Öyleyse cevap nedir? Ruh sağlığımı korurken fiziksel sağlığıma nasıl bakarım?
Rogers, "Doktorlar yeme bozukluğu semptomlarının ve herhangi bir geçmişin farkında olmalı ve umarım bu bozuklukların uzun vadede sahip olduğu duygusal ve zihinsel etkiyi anlamalıdır" diyor.
Kısıtlı bir diyet önerdiğinde, bu yeni yaşam tarzı değişikliklerini uygularken birlikte çalışacak kayıtlı bir diyetisyen ve terapist bulmayı öneriyor.

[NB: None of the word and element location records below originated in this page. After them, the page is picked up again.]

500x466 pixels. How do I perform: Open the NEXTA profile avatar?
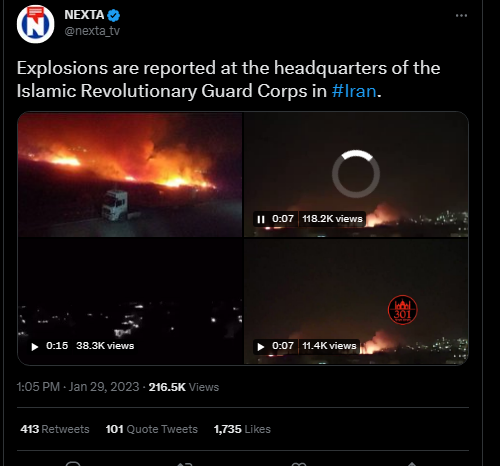36,24
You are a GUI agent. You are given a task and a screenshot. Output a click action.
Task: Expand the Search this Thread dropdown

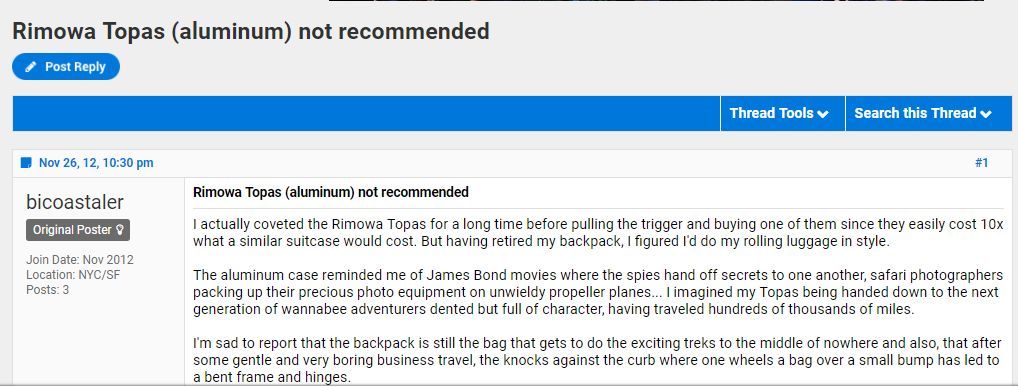928,114
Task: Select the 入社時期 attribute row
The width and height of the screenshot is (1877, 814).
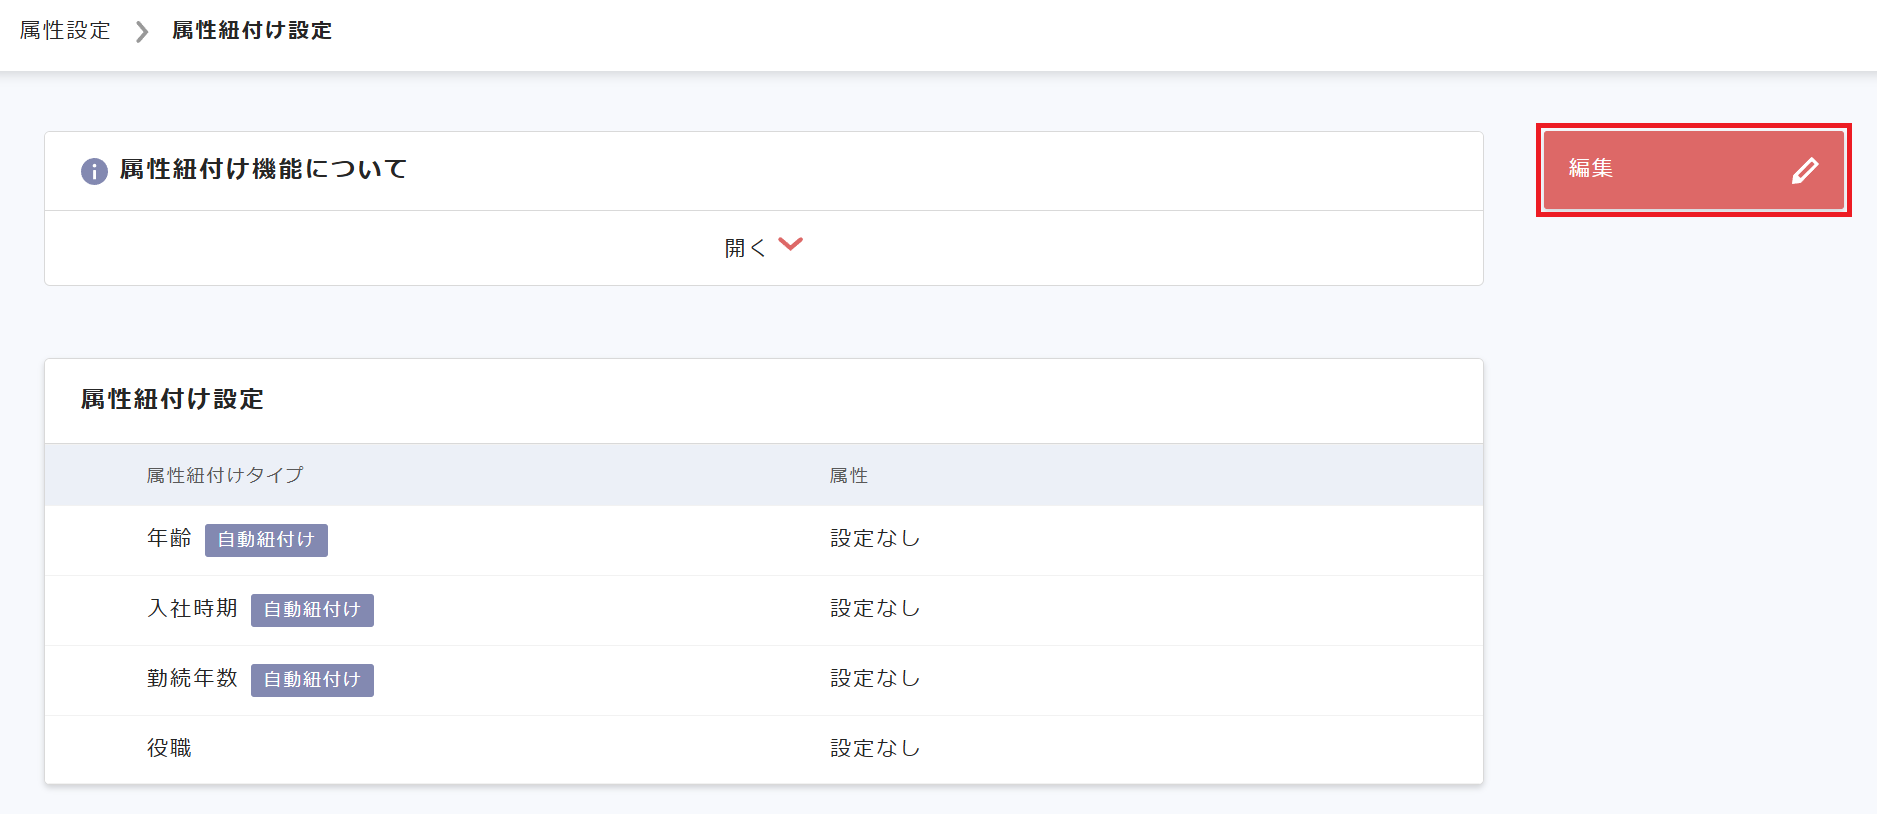Action: point(191,608)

Terapistimle yaşadığım mücadeleler hakkında konuşmuş olsam da, itiraf etmeliyim ki, kısıtlı bir yeme planına başlamadan önce bu kadar çok desteğimi sağlamada hiç bu kadar ileri gitmedim. Geçmişte beslenme uzmanları görmüştüm ama yıllar geçti. Ayrıca bakımımı izleyen şu anda bir psikiyatristim de yok.
Öyleyse belki ruh sağlığıma ve fiziksel sağlığıma aynı anda bu şekilde bağlı kalmanın zamanı gelmiştir. Destekleri oluşturmak için kısıtlı bir diyeti tamamen benimsemem gerekirken, düzensiz yeme tavşan deliğinden düşme riskini elimden geldiğince azaltmalıyım.
Aynı anda hem zihnime hem de bedenime bakabileceğime inanmak istiyorum.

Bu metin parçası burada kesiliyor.